The Aeneid of Virgil

2003-07-29
The Aeneid of Virgil
Title The Aeneid of Virgil PDF eBook
Author Virgil
Publisher Bantam Classics
Pages 418
Release 2003-07-29
Genre Fiction
ISBN 0553897780

Aeneas flees the ashes of Troy to found the city of Rome and change forever the course of the Western world--as literature as well. Virgil's Aeneid is as eternal as Rome itself, a sweeping epic of arms and heroism--the searching portrait of a man caught between love and duty, human feeling and the force of fate--that has influenced writers for over 2,000 years. Filled with drama, passion, and the universal pathos that only a masterpiece can express. The Aeneid is a book for all the time and all people.


Reading Vergil's Aeneid

1999
Reading Vergil's Aeneid
Title Reading Vergil's Aeneid PDF eBook
Author Christine G. Perkell
Publisher University of Oklahoma Press
Pages 374
Release 1999
Genre Literary Collections
ISBN 9780806131399

Vergil's Aeneid has been considered a classic, if not the classic, of Western literature for two thousand years. In recent decades this famous poem has become the subject of fresh and searching controversy. What is the poem's fundamental meaning? Does it endorse or undermine values of empire and patriarchy? Is its world view comic or tragic? Many studies of the poem have focused primarily on selected books.

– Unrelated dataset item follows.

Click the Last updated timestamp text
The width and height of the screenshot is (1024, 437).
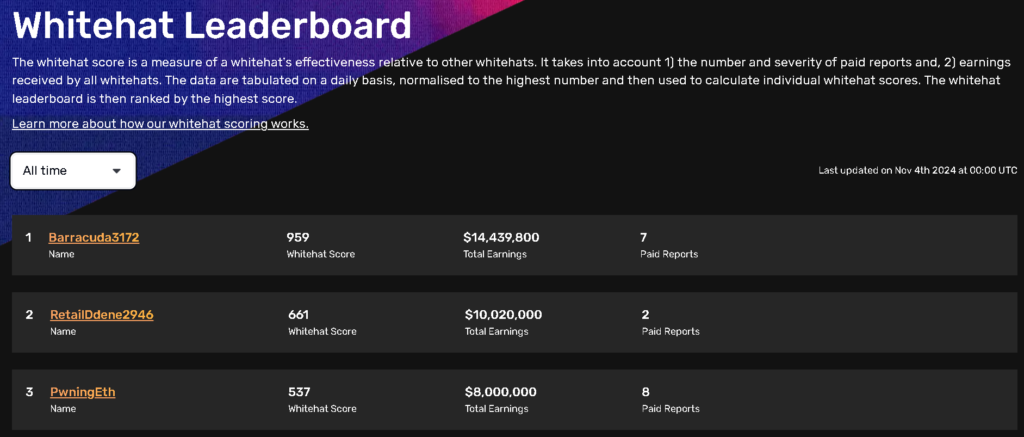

The approach here is comprehensive. An introduction by editor Christine Perkell discusses the poem's historical background, its reception from antiquity to the present, and its most important themes. The book-by-book readings that follow both explicate the text and offer a variety of interpretations. Concluding topic chapters focus on the Aeneid as foundation story, the influence of Apollonius' Argonautica, the poem's female figures, and English translations of the Aeneid. Written in an accessible style and providing translations of all Latin passages, this volume will be of particular value to teachers and students of humanities courses as well as to specialists.